The reason that peace talks in the midst of terrorist activity
- such as Wednesday's attack at Jerusalem's Hebrew University -
have no real value, said Keyes, is because terrorists abandon the
acknowledgment of any common ground between them and their victims.
"The terrorist does not just kill today," he said. "He
destroys respect for humanity in such a way as to destroy the prospect
for peace tomorrow."
In response to a question, Keyes said Israel's deployment of a
one-ton bomb into Gaza that was intended to kill a wanted terrorist
but also killed an additional 15 Palestinians "may have been"

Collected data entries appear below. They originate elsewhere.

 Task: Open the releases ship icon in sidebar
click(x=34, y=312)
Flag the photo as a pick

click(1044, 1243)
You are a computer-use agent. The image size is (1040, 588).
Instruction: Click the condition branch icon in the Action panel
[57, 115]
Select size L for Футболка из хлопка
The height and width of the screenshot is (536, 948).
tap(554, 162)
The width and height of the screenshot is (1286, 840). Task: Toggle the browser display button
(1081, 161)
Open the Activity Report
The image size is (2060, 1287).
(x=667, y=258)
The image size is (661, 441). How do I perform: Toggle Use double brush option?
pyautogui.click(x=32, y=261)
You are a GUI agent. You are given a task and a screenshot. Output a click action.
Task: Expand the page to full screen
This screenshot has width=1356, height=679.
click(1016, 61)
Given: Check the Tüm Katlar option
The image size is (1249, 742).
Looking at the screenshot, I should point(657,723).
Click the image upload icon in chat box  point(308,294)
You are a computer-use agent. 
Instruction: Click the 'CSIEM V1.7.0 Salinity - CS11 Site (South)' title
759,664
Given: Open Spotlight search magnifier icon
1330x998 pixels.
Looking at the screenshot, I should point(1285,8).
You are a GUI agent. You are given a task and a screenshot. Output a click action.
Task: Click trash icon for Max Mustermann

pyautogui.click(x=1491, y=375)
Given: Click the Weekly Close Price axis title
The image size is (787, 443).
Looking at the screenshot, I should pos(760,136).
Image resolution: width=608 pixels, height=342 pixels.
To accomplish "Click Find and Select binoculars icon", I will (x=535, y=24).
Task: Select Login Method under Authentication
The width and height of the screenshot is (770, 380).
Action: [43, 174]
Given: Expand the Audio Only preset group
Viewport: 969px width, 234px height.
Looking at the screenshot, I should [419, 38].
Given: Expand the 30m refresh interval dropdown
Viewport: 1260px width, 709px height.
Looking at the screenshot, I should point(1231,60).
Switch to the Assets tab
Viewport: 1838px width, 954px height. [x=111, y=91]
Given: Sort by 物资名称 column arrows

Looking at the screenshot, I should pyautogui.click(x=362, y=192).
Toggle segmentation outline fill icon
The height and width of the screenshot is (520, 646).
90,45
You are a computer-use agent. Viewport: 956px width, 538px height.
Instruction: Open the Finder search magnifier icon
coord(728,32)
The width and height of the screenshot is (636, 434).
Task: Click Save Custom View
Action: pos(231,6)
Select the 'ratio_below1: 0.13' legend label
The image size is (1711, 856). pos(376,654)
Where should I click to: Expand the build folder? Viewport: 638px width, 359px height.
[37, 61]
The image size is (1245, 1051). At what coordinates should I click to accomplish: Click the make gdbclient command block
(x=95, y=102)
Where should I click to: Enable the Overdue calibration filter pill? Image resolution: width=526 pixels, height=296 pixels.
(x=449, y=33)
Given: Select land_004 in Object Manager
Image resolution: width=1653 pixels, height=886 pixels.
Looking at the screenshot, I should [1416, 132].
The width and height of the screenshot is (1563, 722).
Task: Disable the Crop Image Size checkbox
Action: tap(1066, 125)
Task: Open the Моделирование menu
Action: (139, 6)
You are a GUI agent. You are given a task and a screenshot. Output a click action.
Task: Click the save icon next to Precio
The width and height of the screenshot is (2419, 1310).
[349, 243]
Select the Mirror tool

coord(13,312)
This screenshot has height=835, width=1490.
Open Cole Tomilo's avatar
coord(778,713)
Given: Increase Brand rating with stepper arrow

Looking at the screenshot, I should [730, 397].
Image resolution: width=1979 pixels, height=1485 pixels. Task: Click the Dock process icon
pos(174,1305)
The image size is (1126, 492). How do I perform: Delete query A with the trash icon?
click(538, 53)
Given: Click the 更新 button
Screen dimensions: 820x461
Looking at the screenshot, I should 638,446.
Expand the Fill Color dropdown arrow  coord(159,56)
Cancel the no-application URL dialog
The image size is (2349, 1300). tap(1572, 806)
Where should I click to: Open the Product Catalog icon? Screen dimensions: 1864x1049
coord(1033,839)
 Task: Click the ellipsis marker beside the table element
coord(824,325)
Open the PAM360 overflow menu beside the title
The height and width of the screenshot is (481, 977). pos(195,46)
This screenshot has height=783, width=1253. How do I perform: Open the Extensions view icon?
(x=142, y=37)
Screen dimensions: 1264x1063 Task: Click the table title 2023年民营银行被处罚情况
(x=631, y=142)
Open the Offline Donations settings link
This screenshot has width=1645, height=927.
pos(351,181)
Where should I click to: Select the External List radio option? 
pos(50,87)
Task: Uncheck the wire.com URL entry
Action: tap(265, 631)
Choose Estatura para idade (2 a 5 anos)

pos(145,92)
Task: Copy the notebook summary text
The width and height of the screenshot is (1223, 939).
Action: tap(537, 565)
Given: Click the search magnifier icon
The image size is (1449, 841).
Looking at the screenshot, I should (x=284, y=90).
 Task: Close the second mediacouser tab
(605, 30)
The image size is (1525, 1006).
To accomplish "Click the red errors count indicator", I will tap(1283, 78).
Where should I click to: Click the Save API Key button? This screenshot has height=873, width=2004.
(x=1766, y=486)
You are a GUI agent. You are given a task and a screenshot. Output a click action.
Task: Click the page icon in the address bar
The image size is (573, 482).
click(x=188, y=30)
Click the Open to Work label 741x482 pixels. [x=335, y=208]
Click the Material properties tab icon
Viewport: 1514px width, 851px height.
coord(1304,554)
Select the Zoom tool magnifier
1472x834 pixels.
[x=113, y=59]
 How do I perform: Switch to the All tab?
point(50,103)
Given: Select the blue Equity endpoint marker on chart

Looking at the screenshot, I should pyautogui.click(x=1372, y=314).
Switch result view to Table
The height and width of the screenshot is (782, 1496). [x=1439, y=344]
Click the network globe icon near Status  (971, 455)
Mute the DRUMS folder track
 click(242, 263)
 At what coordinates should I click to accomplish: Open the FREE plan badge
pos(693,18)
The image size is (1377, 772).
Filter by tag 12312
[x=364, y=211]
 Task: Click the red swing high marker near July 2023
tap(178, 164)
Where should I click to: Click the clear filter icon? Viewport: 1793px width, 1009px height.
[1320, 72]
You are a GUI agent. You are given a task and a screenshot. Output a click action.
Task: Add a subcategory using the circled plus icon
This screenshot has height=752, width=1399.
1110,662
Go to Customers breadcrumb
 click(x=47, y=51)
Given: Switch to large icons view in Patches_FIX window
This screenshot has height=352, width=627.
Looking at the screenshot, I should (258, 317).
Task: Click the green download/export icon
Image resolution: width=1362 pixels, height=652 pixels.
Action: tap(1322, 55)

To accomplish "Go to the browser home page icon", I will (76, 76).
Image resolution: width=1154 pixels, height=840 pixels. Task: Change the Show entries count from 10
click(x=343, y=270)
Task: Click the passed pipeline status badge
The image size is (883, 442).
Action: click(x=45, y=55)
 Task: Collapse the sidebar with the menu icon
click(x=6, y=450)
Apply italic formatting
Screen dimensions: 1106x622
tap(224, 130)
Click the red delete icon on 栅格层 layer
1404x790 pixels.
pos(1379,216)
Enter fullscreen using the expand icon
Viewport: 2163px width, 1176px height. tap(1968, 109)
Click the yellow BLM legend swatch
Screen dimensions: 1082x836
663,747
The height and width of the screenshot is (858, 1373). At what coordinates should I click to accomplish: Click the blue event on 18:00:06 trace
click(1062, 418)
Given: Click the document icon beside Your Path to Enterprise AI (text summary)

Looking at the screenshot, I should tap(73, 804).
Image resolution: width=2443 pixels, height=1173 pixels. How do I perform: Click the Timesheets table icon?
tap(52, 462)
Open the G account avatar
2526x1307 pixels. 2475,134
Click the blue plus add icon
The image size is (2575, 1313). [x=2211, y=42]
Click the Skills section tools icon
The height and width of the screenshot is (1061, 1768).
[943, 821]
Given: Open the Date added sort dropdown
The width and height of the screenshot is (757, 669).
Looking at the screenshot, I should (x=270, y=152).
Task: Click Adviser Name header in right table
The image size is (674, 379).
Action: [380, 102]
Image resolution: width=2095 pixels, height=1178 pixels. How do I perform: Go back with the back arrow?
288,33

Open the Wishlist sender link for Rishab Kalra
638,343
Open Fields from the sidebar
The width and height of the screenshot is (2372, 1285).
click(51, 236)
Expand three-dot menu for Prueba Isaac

necessary. U.S. President George W. Bush and other world leaders
had roundly criticized the move, but Keyes defended the concept
of targeting terrorist leaders, saying the most import element of
the terrorist infrastructure is people.
He also drew a sharp distinction between "the unconscionable
wickedness of the terrorists" - be they attacking Jerusalem
or New York - and the military activity of Israel and the United
States. "The difference is whether or not it is the conscious
aim of policy to produce the death of noncombatants, of innocent
civilians, to achieve one's political goals," he said. "When
you do that as a matter of policy, you are a terrorist."
Keyes refused to be baited into offering any theories as to why
MSNBC canceled his political talk show, "Alan Keyes is Making
Sense," on which he frequently expressed his positions on the
Middle East. Although his opinions were not always the most popular,
he said, "I don't know what vagaries govern media decision-making."